┌──

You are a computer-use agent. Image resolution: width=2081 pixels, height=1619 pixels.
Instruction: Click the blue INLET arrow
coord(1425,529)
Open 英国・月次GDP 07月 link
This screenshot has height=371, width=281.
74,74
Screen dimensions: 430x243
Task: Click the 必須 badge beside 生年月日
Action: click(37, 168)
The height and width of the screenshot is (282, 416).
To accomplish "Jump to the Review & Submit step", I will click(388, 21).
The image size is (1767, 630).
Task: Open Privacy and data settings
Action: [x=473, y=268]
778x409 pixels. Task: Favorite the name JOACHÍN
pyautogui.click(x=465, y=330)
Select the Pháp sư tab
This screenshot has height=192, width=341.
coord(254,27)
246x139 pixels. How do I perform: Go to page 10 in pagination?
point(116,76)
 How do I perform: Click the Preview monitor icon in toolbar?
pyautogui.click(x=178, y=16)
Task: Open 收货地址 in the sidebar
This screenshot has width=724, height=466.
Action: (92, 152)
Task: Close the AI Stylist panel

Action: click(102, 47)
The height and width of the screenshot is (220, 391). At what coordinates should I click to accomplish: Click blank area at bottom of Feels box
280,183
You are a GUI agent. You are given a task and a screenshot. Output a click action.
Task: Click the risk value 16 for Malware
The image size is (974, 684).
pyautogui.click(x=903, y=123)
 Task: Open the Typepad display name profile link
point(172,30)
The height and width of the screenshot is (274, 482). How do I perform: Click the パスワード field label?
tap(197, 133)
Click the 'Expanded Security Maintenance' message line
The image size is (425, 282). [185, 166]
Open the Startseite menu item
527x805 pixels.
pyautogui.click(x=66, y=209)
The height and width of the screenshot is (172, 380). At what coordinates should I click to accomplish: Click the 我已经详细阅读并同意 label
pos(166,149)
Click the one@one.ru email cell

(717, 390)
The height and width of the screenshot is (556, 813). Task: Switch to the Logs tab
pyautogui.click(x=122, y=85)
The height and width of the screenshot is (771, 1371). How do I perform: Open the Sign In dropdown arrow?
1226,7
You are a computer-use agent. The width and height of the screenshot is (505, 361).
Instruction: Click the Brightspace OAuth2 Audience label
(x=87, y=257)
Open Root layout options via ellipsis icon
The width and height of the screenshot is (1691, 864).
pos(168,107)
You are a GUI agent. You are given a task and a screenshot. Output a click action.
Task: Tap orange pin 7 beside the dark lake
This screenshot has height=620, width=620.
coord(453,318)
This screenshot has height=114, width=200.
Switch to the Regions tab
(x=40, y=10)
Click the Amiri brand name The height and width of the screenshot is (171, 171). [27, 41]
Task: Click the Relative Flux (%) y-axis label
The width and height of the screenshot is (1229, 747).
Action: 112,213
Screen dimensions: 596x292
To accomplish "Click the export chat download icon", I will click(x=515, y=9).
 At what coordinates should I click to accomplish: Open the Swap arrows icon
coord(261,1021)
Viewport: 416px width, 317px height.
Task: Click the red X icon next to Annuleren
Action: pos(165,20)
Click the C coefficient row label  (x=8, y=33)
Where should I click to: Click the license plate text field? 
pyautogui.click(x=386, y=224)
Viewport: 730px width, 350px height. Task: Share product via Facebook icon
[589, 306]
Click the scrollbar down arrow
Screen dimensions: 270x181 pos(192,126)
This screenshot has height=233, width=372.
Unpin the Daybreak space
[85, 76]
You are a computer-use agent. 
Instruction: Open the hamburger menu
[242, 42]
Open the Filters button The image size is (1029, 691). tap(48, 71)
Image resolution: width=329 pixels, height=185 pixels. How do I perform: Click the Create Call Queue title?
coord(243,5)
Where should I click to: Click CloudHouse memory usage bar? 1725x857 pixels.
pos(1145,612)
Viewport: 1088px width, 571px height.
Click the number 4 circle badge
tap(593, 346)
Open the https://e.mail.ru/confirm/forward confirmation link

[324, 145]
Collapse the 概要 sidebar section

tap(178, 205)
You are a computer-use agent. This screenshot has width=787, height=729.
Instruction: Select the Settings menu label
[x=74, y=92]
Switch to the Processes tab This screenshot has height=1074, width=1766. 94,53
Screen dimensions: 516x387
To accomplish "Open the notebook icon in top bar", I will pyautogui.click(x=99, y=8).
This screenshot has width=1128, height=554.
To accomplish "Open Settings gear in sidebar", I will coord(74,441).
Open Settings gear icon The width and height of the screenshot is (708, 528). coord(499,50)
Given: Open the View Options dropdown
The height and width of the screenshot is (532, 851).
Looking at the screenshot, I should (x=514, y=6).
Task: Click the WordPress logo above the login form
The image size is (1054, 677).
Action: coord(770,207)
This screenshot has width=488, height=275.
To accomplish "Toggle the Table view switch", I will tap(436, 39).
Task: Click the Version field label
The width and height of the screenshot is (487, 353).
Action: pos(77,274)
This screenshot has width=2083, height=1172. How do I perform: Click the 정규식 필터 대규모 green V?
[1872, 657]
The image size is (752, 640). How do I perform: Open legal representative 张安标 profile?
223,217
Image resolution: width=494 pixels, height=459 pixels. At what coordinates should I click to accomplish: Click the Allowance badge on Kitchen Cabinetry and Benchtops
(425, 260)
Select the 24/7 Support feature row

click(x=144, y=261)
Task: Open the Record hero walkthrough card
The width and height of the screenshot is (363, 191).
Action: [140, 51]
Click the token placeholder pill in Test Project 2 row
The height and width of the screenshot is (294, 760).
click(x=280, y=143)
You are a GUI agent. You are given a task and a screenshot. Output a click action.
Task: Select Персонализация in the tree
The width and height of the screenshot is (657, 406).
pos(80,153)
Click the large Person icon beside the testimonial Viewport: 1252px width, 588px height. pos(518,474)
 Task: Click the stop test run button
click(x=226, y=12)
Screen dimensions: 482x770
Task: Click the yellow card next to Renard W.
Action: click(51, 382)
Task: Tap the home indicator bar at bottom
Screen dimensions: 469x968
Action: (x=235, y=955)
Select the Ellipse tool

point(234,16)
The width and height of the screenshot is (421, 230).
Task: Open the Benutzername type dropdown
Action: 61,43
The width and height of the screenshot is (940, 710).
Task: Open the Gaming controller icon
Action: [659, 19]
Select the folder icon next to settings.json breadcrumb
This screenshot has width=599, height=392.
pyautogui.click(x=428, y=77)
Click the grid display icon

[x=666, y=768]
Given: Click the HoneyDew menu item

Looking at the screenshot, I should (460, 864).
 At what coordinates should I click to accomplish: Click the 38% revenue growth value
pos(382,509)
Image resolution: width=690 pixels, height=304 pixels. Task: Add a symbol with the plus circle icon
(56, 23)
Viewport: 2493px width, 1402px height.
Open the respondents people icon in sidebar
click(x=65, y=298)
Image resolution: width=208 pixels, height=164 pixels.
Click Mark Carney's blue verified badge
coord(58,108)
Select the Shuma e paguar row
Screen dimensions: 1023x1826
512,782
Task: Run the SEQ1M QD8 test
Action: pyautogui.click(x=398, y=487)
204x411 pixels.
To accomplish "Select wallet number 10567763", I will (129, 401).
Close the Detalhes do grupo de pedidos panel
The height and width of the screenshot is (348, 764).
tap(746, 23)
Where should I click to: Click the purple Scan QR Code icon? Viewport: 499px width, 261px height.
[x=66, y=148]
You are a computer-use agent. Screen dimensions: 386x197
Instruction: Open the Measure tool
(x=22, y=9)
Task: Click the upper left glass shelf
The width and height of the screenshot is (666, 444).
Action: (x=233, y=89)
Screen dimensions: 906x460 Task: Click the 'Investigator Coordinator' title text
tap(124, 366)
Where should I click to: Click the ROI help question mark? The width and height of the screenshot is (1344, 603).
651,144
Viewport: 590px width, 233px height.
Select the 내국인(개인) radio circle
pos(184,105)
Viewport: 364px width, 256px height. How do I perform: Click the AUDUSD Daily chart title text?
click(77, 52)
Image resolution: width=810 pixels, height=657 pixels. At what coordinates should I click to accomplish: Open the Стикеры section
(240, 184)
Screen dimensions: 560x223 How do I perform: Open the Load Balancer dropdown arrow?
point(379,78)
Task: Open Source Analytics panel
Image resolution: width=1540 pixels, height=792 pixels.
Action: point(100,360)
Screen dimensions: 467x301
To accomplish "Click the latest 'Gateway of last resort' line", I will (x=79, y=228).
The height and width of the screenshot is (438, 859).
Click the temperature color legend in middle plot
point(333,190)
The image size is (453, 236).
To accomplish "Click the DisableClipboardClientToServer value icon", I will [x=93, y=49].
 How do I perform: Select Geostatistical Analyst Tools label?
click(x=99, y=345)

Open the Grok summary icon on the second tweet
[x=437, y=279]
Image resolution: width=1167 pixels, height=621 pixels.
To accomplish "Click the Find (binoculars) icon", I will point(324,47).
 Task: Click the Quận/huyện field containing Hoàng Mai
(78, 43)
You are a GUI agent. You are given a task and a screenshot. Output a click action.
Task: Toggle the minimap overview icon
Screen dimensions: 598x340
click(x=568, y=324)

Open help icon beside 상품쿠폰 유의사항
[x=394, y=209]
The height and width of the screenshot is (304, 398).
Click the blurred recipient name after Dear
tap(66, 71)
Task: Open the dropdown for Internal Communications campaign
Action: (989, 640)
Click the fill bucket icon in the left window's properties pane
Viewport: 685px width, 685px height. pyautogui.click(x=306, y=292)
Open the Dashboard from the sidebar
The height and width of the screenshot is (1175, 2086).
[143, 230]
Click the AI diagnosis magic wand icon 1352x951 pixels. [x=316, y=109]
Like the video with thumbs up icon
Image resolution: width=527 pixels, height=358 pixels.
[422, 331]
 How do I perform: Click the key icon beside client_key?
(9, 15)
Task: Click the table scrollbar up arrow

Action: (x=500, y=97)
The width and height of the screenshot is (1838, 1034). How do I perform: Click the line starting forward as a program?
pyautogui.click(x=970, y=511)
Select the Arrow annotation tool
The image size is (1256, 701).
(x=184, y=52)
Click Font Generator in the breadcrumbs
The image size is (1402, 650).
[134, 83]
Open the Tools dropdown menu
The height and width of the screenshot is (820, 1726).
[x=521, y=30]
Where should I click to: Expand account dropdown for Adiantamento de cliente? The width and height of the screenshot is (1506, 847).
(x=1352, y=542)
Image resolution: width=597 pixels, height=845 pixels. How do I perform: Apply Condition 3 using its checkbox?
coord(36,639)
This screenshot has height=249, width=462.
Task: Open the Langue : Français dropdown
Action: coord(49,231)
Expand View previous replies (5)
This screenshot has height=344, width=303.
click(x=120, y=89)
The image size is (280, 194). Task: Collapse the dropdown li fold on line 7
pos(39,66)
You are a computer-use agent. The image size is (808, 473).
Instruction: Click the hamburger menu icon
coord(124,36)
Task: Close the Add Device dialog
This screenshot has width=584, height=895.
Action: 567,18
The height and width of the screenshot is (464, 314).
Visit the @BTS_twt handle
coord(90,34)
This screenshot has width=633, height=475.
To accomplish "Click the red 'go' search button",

└──

What this task involves
Rewrite the rows from the line containing "You are a computer-use agent. The width" through the line containing "pos(168,107)", both included, replacing "ellipsis icon" with "more-options icon" and leaving everything else unchanged. Output only those lines.

Solution to this exercise
You are a computer-use agent. The width and height of the screenshot is (505, 361).
Instruction: Click the Brightspace OAuth2 Audience label
(x=87, y=257)
Open Root layout options via more-options icon
The width and height of the screenshot is (1691, 864).
pos(168,107)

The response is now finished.